[HOW TO COMPLETE THIS TASK]:
From the line with "Given: Tap the white color swatch circle" to the last line of the material, both inclusive, transcribe every line exactly and nothing else.
━━━━━━━━━━
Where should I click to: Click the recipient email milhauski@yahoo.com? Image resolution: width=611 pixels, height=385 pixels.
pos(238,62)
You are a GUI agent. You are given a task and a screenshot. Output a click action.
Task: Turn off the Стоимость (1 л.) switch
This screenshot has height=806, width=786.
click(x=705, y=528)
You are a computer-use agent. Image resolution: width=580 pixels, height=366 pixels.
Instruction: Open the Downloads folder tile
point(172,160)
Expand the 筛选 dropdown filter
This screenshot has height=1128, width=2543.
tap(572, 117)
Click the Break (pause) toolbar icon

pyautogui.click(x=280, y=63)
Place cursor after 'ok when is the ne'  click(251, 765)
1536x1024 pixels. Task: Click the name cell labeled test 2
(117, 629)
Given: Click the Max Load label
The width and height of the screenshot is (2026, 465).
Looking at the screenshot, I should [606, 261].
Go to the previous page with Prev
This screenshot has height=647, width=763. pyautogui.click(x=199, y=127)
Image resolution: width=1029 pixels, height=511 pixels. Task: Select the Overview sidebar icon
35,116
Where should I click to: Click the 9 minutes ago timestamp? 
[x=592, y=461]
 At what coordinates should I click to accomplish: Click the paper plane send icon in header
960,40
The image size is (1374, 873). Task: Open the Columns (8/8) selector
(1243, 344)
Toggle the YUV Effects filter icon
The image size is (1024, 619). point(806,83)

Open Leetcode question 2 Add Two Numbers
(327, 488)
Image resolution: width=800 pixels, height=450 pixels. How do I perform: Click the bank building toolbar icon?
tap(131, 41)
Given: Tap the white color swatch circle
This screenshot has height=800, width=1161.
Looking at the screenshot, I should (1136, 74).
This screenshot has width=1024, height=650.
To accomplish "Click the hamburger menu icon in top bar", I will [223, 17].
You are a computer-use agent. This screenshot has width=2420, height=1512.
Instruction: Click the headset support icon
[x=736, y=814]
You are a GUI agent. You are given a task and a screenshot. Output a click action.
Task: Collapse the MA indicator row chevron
━━━━━━━━━━
[SOLUTION TO THE EXERCISE]:
Given: Tap the white color swatch circle
This screenshot has height=800, width=1161.
Looking at the screenshot, I should (1136, 74).
This screenshot has width=1024, height=650.
To accomplish "Click the hamburger menu icon in top bar", I will [223, 17].
You are a computer-use agent. This screenshot has width=2420, height=1512.
Instruction: Click the headset support icon
[x=736, y=814]
You are a GUI agent. You are given a task and a screenshot. Output a click action.
Task: Collapse the MA indicator row chevron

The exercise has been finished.